> **課題 1**
ワクチン治験再開の記事から、「アストラゼネカは「これ以上の」を含む語句で始まり「5万人の参加を目指している。」で終わる部分を、一字一句たがえずに書き写せ。
> **課題 2**
ワクチン治験再開の記事について、次の問いに答えよ。
(a) アストラゼネカが英国での治験再開を発表したのは何日か。
(b) 治験を中断するきっかけとなったのは、被験者の1人にどのような症状がみられたことか。
(c) 英国での治験には何人以上が参加しているか。
> **課題 3**
ワクチン治験再開の記事を、最後の文のあとから書き継げ。

> **提示文**
英製薬大手アストラゼネカは12日、英オックスフォード大学と共同で開発を進めている新型コロナウイルスのワクチンについて、英国での臨床試験(治験)を再開したと発表した。同社は有害事象の発生を受け、今月6日から世界各地で行われている治験を中止していたが、安全性が確認されたとして、英当局から再開が認められた。日本を含む他の国でも早期に治験が再開できるよう、保健当局などと協議を進める方針を示している。
同社のワクチンは英国で治験の最終段階に入っていたが、被験者の1人に深刻な神経症状がみられたため、すべての治験を中断。有害事象がワクチン接種による副反応なのか、単なる偶然なのかを解明するため、独立委員会がデータを分析して安全性を確かめていた。同委がワクチンの安全性に問題はないと結論づけ、保健当局が治験の再開を許可した。
アストラゼネカは「これ以上の詳しい医療情報を開示することはできない」としたうえで、英国以外でも早期の治験再開を目指す方針を示した。同社が5月に開始した英国での治験には、5歳から70代までの1万2,000人以上が参加している。米国では今月に入り、3万人の登録を目標に第3相試験を開始。ブラジルや南アフリカでも第3相試験が行われているほか、日本でも初期段階の治験に入った。今後はロシアでも治験が行われる予定で、世界全体で5万人の参加を目指している。

> **掲載資料**
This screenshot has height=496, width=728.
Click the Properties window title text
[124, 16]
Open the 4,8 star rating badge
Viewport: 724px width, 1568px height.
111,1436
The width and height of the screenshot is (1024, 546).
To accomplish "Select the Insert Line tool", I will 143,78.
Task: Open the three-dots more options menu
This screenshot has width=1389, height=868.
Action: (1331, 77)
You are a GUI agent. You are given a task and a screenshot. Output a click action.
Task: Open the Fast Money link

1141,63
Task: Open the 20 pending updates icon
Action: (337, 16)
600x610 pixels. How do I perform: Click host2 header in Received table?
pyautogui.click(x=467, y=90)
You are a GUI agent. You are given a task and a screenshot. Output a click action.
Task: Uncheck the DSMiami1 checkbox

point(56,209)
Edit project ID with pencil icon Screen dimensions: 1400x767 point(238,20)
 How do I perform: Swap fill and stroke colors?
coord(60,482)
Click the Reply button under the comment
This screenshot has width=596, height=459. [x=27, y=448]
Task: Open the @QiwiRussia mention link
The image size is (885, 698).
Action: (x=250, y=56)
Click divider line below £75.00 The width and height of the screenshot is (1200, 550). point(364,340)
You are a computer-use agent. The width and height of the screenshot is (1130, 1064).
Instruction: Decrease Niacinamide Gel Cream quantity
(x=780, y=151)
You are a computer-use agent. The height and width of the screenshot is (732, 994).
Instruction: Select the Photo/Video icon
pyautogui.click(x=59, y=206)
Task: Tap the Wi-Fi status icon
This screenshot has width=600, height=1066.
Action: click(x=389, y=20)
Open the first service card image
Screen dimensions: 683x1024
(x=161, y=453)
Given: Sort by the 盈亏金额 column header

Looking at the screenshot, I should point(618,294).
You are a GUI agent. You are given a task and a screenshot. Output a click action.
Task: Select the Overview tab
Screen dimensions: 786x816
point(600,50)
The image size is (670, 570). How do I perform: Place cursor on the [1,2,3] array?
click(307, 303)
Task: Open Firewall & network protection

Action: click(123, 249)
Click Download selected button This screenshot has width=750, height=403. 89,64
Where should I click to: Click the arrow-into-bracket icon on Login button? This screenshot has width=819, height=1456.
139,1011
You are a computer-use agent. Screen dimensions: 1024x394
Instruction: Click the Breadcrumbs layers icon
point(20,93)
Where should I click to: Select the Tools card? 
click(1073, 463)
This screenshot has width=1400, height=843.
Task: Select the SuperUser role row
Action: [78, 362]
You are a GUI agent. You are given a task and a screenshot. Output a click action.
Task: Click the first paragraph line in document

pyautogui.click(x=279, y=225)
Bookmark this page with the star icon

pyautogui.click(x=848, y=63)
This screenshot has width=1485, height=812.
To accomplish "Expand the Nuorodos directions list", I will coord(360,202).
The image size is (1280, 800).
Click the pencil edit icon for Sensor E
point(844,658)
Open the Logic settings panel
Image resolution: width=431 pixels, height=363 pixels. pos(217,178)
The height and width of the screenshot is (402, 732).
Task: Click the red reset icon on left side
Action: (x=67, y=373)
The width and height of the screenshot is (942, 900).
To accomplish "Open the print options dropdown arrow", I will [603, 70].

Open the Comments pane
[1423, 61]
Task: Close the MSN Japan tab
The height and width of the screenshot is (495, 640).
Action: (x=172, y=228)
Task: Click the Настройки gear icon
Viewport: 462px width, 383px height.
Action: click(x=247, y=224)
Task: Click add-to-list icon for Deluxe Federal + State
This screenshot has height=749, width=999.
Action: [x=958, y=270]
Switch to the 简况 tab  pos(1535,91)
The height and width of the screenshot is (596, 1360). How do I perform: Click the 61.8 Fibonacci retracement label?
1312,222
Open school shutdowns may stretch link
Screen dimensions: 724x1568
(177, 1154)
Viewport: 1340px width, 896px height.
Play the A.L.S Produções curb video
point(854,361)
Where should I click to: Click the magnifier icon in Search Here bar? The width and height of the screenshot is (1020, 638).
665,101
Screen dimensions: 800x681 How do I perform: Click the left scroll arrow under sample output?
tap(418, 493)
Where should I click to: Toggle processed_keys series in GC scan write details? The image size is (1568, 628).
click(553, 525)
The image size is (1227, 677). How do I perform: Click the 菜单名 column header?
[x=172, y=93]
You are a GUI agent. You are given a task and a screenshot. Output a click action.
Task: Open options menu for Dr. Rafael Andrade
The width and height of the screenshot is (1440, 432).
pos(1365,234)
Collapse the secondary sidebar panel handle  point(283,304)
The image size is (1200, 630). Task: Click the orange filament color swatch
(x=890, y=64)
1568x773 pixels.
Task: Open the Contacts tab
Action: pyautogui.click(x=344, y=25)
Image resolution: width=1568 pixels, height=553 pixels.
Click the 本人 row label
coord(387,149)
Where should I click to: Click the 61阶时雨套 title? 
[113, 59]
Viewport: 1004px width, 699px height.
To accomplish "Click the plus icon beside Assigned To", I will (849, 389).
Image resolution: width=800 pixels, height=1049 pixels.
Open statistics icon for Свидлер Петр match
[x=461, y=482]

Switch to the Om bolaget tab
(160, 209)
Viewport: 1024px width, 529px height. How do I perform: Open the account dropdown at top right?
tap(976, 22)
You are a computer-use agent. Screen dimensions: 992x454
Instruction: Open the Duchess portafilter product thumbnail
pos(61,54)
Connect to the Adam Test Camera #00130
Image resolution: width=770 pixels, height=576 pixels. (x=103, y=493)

> **解答 1**
アストラゼネカは「これ以上の詳しい医療情報を開示することはできない」としたうえで、英国以外でも早期の治験再開を目指す方針を示した。同社が5月に開始した英国での治験には、5歳から70代までの1万2,000人以上が参加している。米国では今月に入り、3万人の登録を目標に第3相試験を開始。ブラジルや南アフリカでも第3相試験が行われているほか、日本でも初期段階の治験に入った。今後はロシアでも治験が行われる予定で、世界全体で5万人の参加を目指している。

> **解答 2**
(a) 12日
(b) 深刻な神経症状
(c) 1万2,000人以上

> **解答 3**
アストラゼネカはこれまでに、各国政府との間で約30億回分のワクチンを供給することで合意している。日本政府も先月、同社から1億2,000回分の供給を受けることで基本合意し、このうち3,000万回分は来年3月までの確保を目指すことになっている。
ワクチン開発には通常、5年~10年程度を要するが、新型コロナのワクチンは1年以内の実用化を目標に、異例のスピードで開発や治験が進められている。ロシアは8月に自国産のワクチンを世界で初めて承認したほか、米国では治験終了前に条件付きで投与を認める「緊急使用認可」が検討されている。
こうした中で新型コロナのワクチン開発を進める欧米の製薬会社9社は今月8日、安全性を最優先するとの共同声明を発表し、最終段階の治験が完了して安全性と効果が確認されるまで、当局に承認を求めない方針を表明した。米大統領選挙に向けた政治利用や、ワクチン供給を通じて新興国への影響力を強めようとする中国やロシアの動きをけん制する狙いがある。